1 files changed, 34 insertions, 0 deletions
diff --git a/dreambooth.py b/dreambooth.py
index 72c56cd..5c26f12 100644
--- a/dreambooth.py
+++ b/dreambooth.py
@@ -354,6 +354,8 @@ class Checkpointer:
        text_encoder,
        output_dir: Path,
        instance_identifier,
+        placeholder_token,
+        placeholder_token_id,
        sample_image_size,
        sample_batches,
        sample_batch_size,
@@ -368,12 +370,36 @@ class Checkpointer:
        self.text_encoder = text_encoder
        self.output_dir = output_dir
        self.instance_identifier = instance_identifier
+        self.placeholder_token = placeholder_token
+        self.placeholder_token_id = placeholder_token_id
        self.sample_image_size = sample_image_size
        self.seed = seed or torch.random.seed()
        self.sample_batches = sample_batches
        self.sample_batch_size = sample_batch_size
    @torch.no_grad()
+    def save_embedding(self, step, postfix):
+        if self.placeholder_token_id is None:
+            return
+        print("Saving checkpoint for step %d..." % step)
+        checkpoints_path = self.output_dir.joinpath("checkpoints")
+        checkpoints_path.mkdir(parents=True, exist_ok=True)
+        unwrapped = self.accelerator.unwrap_model(self.text_encoder)
+        # Save a checkpoint
+        learned_embeds = unwrapped.get_input_embeddings().weight[self.placeholder_token_id]
+        learned_embeds_dict = {self.placeholder_token: learned_embeds.detach().cpu()}
+        filename = f"%s_%d_%s.bin" % (slugify(self.placeholder_token), step, postfix)
+        torch.save(learned_embeds_dict, checkpoints_path.joinpath(filename))
+        del unwrapped
+        del learned_embeds
+    @torch.no_grad()
    def save_model(self):
        print("Saving model...")
@@ -567,6 +593,8 @@ def main():
            text_encoder.text_model.final_layer_norm.parameters(),
            text_encoder.text_model.embeddings.position_embedding.parameters(),
        ))
+    else:
+        placeholder_token_id = None
    prompt_processor = PromptProcessor(tokenizer, text_encoder)
@@ -785,6 +813,8 @@ def main():
        text_encoder=text_encoder,
        output_dir=basepath,
        instance_identifier=instance_identifier,
+        placeholder_token=args.placeholder_token,
+        placeholder_token_id=placeholder_token_id,
        sample_image_size=args.sample_image_size,
        sample_batch_size=args.sample_batch_size,
        sample_batches=args.sample_batches,
@@ -902,6 +932,7 @@ def main():
                    global_step += 1
                    if global_step % args.sample_frequency == 0:
+                        checkpointer.save_embedding(global_step, "training")
                        sample_checkpoint = True
                logs = {
@@ -968,6 +999,7 @@ def main():
            if min_val_loss > val_loss:
                accelerator.print(
                    f"Global step {global_step}: Validation loss reached new minimum: {min_val_loss:.2e} -> {val_loss:.2e}")
+                checkpointer.save_embedding(global_step, "milestone")
                min_val_loss = val_loss
            if sample_checkpoint and accelerator.is_main_process:
@@ -978,6 +1010,7 @@ def main():
        # Create the pipeline using using the trained modules and save it.
        if accelerator.is_main_process:
            print("Finished!
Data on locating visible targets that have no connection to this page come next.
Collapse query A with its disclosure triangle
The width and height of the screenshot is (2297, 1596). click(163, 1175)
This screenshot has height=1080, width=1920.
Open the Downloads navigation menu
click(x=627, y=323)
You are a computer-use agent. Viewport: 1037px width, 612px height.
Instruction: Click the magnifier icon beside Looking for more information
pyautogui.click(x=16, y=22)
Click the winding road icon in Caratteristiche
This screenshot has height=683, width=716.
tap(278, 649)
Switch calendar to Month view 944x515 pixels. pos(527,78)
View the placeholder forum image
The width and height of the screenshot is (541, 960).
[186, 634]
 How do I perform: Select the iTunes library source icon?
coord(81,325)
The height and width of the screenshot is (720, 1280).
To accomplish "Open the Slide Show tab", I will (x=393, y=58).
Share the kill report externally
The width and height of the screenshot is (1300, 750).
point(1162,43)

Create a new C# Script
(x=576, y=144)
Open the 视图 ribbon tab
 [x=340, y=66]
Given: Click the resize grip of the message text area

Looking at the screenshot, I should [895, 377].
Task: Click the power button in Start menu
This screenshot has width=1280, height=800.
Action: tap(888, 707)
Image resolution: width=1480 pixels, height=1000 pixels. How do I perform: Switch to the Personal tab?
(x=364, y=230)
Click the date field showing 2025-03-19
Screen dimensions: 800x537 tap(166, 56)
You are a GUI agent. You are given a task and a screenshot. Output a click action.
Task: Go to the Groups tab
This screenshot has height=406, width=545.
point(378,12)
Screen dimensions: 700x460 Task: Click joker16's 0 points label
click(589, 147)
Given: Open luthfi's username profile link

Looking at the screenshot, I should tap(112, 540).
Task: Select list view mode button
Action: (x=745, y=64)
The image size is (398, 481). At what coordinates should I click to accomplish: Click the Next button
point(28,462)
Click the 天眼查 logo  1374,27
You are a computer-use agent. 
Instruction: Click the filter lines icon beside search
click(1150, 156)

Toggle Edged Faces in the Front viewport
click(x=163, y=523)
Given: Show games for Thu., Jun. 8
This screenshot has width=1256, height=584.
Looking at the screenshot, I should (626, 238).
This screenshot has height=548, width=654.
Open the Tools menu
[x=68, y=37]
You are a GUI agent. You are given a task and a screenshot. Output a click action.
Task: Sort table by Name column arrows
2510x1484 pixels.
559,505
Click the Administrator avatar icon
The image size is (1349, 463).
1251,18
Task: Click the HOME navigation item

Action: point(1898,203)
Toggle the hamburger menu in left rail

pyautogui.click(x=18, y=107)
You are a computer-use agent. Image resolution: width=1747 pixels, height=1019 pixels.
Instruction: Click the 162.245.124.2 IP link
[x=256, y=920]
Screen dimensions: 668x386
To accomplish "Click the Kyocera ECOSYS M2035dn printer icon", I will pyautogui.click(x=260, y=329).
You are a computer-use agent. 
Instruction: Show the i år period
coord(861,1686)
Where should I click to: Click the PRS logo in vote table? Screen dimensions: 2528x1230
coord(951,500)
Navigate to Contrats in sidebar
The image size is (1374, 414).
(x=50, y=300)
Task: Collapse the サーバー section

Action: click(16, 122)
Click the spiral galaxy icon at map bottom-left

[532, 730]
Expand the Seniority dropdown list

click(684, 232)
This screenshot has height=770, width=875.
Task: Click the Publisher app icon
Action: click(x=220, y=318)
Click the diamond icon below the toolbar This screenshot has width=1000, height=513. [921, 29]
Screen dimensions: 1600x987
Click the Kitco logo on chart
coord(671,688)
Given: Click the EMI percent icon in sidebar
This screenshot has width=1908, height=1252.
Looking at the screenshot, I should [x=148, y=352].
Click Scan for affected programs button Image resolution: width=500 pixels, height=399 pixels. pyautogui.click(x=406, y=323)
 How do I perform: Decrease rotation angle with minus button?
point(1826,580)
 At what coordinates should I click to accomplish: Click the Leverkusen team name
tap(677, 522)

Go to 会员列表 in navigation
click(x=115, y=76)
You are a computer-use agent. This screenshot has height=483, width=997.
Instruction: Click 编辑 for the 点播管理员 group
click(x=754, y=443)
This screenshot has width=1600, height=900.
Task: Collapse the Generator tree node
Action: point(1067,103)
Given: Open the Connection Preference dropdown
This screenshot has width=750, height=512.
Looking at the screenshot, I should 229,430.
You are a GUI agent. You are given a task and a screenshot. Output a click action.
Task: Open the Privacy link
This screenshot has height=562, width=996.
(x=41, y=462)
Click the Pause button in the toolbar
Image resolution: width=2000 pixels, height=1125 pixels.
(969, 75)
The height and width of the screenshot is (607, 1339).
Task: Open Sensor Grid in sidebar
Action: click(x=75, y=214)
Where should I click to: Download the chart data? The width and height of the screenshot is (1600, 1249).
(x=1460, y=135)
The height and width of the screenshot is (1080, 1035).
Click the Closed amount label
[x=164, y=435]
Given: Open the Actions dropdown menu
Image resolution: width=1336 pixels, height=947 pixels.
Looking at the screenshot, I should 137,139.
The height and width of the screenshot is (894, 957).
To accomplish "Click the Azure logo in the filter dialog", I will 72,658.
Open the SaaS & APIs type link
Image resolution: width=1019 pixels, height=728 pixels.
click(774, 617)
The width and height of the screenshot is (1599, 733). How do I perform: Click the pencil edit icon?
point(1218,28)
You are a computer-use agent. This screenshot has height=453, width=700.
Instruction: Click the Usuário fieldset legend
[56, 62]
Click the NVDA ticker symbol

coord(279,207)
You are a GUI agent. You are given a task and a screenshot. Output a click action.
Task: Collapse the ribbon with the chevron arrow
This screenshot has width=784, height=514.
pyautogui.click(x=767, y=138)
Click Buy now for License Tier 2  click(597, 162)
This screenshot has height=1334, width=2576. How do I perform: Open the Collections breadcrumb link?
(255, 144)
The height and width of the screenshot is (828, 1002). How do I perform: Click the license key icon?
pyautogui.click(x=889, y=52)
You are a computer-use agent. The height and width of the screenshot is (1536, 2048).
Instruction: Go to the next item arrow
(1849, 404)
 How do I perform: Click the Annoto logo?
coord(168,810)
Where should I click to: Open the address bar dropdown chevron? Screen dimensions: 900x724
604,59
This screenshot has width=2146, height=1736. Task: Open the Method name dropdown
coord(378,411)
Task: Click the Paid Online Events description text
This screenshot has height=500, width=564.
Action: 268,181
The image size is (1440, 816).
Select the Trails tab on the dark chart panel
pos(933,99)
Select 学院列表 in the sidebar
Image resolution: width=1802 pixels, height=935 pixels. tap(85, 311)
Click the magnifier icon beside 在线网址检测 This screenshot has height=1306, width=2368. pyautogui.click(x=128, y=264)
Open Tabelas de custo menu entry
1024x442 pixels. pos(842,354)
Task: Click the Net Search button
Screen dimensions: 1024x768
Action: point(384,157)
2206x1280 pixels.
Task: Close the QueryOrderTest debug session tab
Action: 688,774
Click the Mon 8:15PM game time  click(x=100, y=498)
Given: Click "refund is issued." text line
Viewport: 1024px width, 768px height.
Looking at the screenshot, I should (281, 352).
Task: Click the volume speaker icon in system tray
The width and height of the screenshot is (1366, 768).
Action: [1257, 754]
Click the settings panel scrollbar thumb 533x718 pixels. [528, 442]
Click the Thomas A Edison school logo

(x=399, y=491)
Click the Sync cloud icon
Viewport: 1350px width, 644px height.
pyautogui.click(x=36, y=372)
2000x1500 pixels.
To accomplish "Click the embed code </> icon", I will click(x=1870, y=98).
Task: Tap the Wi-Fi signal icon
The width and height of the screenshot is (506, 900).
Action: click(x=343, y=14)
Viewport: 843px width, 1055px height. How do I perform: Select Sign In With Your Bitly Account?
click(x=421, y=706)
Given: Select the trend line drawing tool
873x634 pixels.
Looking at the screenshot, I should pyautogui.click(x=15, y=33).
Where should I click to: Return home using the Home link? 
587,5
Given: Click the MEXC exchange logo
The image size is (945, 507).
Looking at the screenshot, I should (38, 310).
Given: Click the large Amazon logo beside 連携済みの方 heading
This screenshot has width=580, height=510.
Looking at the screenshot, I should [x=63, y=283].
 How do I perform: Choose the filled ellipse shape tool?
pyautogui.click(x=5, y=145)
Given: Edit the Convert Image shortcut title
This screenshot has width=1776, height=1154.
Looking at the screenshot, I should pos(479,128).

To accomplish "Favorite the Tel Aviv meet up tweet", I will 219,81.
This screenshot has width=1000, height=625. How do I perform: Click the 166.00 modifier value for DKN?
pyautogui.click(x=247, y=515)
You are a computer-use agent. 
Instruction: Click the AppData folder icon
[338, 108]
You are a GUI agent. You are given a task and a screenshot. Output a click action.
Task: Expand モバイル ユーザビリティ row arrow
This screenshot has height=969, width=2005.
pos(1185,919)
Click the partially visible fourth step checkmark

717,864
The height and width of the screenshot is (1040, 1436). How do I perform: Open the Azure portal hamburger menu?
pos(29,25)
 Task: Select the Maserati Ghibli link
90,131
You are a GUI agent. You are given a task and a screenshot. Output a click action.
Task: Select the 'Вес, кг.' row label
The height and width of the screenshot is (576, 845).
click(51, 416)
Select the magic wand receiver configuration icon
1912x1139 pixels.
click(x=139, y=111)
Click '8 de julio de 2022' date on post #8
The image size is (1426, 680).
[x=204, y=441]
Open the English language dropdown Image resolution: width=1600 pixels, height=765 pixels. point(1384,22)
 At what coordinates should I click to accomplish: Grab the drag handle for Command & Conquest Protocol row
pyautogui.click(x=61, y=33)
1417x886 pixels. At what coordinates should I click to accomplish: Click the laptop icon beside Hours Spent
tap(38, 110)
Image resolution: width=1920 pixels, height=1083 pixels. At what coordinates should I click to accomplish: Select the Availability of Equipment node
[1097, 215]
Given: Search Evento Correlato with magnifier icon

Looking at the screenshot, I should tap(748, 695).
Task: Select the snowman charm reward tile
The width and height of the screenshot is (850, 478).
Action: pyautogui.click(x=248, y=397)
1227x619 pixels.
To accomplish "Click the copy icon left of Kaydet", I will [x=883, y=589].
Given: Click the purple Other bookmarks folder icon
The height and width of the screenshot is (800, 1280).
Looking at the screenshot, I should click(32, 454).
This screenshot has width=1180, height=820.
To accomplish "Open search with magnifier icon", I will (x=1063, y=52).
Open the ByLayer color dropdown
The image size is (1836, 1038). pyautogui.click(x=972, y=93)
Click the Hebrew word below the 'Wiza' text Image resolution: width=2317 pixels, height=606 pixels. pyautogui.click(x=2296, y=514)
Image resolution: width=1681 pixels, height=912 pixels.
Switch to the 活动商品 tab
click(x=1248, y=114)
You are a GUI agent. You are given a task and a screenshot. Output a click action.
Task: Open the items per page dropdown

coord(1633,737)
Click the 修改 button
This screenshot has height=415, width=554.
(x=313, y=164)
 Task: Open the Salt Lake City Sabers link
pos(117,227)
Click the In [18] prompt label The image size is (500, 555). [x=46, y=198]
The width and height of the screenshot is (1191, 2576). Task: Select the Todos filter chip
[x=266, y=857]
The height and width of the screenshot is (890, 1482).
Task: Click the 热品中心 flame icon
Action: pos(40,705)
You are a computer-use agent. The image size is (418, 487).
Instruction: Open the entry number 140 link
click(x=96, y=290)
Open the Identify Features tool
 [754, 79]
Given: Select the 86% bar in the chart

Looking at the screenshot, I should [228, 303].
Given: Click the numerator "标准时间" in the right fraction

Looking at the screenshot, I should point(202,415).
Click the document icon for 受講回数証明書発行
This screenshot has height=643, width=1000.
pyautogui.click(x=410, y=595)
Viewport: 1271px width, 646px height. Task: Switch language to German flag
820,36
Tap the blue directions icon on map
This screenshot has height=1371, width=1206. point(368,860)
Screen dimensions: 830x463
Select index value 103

Saving final checkpoint and resume state.")
+            checkpointer.save_embedding(global_step, "end")
            checkpointer.save_model()
            accelerator.end_training()
@@ -985,6 +1018,7 @@ def main():
    except KeyboardInterrupt:
        if accelerator.is_main_process:
            print("Interrupted, saving checkpoint and resume state...")
+            checkpointer.save_embedding(global_step, "end")
            checkpointer.save_model()
            accelerator.end_training()
        quit()